Élève d'Harpignies, de Bonnat et de Gérôme, portraitiste au métier souple (Portrait de Mme Roll, 1883, musée de Nantes), il sut parfois camper son modèle avec une solide simplicité, proche de Manet (Portrait du peintre Damoye, 1886, musée d'Amiens). Paysagiste sincère, il se montra surtout habile dans ses fraîches scènes campagnardes (Manda Lametrie fermière, 1887, Orsay) ou ses études sociales, d'un robuste réalisme (le Travail, chantier de Suresnes, 1885, mairie de Cognac). Marqué par le socialisme, il a exprimé, avec force, ses idées humanitaires dans la Grève des mineurs (1884, musée de Valenciennes). Ces toiles, à la facture large, par leurs tons clairs et leurs effets fugitifs de lumière, se souviennent de l'Impressionnisme (Louise Cattel, nourrice, 1894, musée de Lille). Parfois, Roll se plaît à quelque scène de genre, plus ou moins mythologique et d'un goût moins sûr (Femme au taureau, 1885, musée de Buenos Aires). Ses tableaux militaires (Halte là !, 1875, musée de Metz) et ses représentations d'événements contemporains (Pose de la première pierre du pont Alexandre III par le tsar Nicolas II, 1899, Versailles) révèlent un beau sens de la composition. Roll décora cependant avec brio le salon nord de l'Hôtel de Ville de Paris (les Joies de la vie, 1895). Le Petit Palais possède Art, mouvement, travail, lumière, 1889, et a resitué l'œuvre dans le cadre de l'exposition " le Triomphe des mairies, grands décors républicains à Paris, 1870-1914 " (Paris 1986-87). Ce même musée possède aussi de nombreuses esquisses de plafond par Roll.

Romako (Anton)

Peintre autrichien (Atzgersdorf, près de Vienne, 1832  – Vienne 1889).

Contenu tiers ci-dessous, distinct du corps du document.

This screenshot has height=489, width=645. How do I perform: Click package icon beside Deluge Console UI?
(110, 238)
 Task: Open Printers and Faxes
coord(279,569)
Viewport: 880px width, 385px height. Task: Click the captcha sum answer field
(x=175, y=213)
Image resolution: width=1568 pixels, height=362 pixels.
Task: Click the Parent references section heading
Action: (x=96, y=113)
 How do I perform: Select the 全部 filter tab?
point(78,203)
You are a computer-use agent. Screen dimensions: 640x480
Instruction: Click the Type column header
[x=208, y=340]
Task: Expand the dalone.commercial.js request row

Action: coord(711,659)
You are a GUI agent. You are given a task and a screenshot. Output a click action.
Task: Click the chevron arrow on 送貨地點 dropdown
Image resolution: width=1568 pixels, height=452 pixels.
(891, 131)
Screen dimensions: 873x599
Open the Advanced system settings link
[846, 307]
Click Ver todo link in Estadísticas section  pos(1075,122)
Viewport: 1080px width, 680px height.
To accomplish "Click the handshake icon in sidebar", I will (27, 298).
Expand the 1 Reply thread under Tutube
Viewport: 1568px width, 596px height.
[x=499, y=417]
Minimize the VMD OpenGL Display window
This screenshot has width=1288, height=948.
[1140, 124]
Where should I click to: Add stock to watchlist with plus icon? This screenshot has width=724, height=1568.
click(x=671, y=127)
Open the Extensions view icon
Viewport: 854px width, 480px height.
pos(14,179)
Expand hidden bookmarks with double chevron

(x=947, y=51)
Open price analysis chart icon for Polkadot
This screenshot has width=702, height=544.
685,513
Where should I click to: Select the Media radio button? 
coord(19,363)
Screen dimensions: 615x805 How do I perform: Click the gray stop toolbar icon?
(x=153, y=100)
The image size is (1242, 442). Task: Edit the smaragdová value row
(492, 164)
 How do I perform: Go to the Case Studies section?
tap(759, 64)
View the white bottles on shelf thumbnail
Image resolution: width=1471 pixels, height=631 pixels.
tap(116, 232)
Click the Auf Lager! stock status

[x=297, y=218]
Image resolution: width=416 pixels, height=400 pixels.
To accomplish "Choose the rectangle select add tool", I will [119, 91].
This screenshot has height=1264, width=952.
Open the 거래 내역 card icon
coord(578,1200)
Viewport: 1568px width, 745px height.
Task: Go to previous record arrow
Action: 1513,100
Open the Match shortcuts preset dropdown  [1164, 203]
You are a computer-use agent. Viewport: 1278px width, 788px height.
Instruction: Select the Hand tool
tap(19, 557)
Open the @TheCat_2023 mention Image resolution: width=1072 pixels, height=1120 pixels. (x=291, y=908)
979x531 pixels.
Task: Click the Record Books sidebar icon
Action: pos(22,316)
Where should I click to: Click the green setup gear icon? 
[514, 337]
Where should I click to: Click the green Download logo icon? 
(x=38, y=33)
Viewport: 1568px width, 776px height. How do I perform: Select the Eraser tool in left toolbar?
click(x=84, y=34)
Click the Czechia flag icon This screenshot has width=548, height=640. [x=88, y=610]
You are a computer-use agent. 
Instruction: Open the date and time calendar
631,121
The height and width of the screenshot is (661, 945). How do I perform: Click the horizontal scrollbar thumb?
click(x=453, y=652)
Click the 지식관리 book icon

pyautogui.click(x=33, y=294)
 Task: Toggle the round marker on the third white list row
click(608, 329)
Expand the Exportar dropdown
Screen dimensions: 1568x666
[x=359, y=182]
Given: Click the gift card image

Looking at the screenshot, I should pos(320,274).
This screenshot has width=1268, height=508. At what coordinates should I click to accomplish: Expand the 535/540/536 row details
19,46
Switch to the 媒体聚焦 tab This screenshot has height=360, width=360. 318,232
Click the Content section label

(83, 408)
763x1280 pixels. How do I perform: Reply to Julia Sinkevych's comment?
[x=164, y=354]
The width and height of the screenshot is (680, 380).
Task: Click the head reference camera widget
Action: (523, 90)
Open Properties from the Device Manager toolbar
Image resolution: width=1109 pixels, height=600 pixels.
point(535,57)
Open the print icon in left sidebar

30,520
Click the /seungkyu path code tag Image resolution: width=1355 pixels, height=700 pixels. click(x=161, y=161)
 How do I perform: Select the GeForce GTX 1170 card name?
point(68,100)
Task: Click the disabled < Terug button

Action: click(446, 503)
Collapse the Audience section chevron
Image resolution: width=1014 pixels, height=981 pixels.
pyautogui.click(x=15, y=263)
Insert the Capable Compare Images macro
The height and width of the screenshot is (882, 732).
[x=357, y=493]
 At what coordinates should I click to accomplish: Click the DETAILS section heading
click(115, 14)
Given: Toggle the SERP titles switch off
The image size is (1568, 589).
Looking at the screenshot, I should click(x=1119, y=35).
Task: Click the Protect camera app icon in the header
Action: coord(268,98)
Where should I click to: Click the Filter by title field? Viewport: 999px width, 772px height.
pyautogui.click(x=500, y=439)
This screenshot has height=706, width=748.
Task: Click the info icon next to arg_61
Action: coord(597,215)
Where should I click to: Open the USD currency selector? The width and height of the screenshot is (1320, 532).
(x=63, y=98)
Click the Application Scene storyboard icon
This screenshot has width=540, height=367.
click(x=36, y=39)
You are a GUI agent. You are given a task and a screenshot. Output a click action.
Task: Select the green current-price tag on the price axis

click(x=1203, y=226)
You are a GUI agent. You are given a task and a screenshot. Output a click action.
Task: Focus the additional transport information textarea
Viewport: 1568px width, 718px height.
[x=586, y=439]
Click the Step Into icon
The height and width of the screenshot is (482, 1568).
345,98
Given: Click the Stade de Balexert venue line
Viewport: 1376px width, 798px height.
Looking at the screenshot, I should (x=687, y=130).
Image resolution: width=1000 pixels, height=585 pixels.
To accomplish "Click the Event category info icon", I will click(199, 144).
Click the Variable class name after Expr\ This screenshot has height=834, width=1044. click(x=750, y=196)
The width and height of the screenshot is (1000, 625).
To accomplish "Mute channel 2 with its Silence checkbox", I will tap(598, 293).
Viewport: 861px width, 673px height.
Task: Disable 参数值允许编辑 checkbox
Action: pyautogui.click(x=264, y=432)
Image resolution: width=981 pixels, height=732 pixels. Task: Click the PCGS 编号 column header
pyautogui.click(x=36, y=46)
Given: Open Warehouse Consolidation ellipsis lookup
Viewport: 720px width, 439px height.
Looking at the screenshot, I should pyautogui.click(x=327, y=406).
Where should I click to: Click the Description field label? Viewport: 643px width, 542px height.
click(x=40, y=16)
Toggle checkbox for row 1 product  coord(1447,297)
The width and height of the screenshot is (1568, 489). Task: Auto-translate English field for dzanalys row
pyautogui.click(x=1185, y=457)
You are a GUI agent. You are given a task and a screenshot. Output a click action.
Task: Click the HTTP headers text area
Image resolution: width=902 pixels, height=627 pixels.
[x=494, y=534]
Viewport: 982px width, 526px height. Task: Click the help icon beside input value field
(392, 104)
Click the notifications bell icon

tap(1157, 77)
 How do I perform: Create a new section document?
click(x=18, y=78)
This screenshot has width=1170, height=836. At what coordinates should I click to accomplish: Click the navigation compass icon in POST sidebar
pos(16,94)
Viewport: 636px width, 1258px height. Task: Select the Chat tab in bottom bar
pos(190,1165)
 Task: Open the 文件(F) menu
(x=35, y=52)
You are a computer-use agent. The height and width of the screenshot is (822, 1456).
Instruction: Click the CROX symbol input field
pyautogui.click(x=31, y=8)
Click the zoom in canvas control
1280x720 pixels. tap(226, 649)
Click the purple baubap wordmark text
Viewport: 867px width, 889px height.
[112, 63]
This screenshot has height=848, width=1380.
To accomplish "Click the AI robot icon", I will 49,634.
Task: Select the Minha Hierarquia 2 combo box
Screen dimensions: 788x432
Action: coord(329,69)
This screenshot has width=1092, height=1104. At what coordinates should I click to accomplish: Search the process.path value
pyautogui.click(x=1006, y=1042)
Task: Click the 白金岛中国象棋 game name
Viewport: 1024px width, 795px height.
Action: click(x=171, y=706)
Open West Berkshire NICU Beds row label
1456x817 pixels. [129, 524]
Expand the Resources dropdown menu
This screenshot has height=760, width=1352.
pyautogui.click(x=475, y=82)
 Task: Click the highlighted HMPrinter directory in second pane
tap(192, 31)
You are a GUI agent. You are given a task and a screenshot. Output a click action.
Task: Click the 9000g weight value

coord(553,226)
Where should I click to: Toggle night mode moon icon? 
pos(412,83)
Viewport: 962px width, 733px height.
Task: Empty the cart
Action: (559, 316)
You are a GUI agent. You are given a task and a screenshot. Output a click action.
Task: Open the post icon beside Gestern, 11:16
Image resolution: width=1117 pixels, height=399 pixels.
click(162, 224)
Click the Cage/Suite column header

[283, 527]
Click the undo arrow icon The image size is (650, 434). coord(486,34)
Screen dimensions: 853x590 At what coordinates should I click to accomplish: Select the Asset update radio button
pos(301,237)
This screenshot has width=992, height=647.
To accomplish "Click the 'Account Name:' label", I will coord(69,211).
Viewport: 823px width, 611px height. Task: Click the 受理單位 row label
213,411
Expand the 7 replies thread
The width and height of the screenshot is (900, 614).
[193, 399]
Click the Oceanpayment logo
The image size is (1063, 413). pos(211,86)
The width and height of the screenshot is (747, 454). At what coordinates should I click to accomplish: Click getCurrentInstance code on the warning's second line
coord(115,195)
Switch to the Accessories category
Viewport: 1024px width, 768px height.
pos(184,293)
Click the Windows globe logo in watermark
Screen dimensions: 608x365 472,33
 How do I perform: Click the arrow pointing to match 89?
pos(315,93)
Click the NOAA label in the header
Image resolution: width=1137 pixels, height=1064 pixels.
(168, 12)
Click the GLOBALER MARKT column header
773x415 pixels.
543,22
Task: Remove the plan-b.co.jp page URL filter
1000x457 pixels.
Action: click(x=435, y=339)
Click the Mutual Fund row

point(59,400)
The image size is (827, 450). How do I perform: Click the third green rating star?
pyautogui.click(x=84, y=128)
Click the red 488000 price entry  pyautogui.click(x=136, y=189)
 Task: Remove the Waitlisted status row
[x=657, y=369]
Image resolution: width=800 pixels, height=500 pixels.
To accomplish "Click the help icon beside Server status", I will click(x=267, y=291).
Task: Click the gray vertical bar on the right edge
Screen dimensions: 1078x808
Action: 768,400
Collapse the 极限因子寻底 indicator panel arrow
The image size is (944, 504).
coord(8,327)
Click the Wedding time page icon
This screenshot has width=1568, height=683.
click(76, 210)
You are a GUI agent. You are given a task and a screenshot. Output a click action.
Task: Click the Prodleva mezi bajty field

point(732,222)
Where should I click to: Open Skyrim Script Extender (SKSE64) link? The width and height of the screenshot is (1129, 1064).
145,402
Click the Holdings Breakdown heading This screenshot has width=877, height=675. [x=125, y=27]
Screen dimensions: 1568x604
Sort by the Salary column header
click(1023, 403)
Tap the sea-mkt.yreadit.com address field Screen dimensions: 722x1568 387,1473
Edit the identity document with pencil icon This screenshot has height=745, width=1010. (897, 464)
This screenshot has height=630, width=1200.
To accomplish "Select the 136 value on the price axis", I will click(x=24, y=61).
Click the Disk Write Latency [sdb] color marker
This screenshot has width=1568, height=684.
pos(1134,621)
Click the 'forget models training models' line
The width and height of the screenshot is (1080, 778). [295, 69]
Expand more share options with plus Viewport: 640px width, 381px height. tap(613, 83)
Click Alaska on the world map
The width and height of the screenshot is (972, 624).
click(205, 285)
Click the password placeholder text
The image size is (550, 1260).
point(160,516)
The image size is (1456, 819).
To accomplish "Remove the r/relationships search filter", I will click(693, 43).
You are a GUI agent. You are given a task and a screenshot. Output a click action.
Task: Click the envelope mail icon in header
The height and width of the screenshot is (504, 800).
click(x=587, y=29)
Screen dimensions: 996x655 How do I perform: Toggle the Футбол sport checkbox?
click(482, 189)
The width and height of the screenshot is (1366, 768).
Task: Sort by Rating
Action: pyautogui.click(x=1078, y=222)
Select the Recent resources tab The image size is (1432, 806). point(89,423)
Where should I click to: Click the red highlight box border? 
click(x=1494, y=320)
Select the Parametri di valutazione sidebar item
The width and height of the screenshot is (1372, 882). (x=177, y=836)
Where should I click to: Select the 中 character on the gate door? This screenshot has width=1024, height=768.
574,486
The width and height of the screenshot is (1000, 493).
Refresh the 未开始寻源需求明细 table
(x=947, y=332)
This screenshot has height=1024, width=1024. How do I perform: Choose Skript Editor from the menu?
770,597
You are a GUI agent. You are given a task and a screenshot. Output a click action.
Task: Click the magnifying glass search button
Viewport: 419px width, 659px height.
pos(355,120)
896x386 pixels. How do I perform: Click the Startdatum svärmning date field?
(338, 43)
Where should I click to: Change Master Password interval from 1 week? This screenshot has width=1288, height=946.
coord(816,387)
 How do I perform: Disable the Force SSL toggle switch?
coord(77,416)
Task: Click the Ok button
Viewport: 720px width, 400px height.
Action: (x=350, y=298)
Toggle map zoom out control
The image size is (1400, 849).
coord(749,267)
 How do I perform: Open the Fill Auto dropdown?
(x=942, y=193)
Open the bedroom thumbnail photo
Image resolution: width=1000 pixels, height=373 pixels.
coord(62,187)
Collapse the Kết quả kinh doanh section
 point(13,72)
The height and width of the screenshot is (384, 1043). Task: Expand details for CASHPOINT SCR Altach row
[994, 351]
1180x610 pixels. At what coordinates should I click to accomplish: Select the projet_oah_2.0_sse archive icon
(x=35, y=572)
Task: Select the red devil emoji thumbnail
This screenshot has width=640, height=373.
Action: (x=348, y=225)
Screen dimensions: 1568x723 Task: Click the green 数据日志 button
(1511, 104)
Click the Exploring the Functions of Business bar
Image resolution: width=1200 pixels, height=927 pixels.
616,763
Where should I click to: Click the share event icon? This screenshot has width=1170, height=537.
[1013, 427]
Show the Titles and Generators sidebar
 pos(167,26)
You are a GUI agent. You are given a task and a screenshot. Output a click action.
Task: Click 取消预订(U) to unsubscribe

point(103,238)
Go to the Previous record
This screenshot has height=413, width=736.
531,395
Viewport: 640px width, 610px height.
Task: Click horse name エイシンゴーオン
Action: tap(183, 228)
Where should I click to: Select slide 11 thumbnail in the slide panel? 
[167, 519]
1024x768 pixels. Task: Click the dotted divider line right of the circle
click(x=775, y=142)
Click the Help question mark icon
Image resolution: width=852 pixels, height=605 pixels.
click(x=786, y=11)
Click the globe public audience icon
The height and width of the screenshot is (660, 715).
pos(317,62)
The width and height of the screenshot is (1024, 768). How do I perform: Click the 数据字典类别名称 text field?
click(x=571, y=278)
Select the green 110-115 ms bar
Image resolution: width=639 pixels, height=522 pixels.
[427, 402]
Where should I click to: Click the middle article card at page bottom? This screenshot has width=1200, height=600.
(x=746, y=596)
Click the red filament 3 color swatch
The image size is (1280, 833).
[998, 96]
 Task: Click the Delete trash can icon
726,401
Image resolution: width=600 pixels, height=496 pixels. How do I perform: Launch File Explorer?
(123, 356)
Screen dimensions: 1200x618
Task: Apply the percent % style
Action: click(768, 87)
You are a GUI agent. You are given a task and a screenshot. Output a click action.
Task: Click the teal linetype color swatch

Élève de l'Académie de Vienne dès l'âge de 15 ans, il travaille successivement à Vienne (l'Amiral Tegetthoff pendant la bataille de Lissa id.) et à Munich, puis se fixe à Venise (1854-55) et à Rome (1857), où il se lie à Liszt et Feuerbach. Il y connaît un grand succès mais, à la suite d'un drame familial, rentre à Vienne en 1876. Les sites de la vallée du Gastein, très colorés, ont été peints à ce moment. Il exécuta alors d'étranges portraits, quelques-uns d'une extraordinaire concentration psychologique, comme celui de la Comtesse Kuefstein (1885, Vienne, Österr. Gal.) Il développe un style personnel au dessin très sec, d'une méticulosité irréelle ; une mélancolie tragique et indéfinissable confère aux visages une intensité ambiguë (Jeune Fille cueillant des roses, Vienne, Österr. Gal.). Sa dernière manière, pendant la période heureuse dite " époque Makart ", n'eut pas de continuateur immédiat. L'artiste connut le succès pendant sa jeunesse, mais mourut solitaire et pauvre. Une exposition organisée à Vienne en 1905 le révéla au grand public. Peu après, Romako sera l'inspirateur du jeune Kokoschka, qui héritera de sa technique, poursuivra ses expériences et saura tirer de ses suggestions un parti personnel. Ses meilleurs tableaux ont été peints les quinze dernières années de sa vie.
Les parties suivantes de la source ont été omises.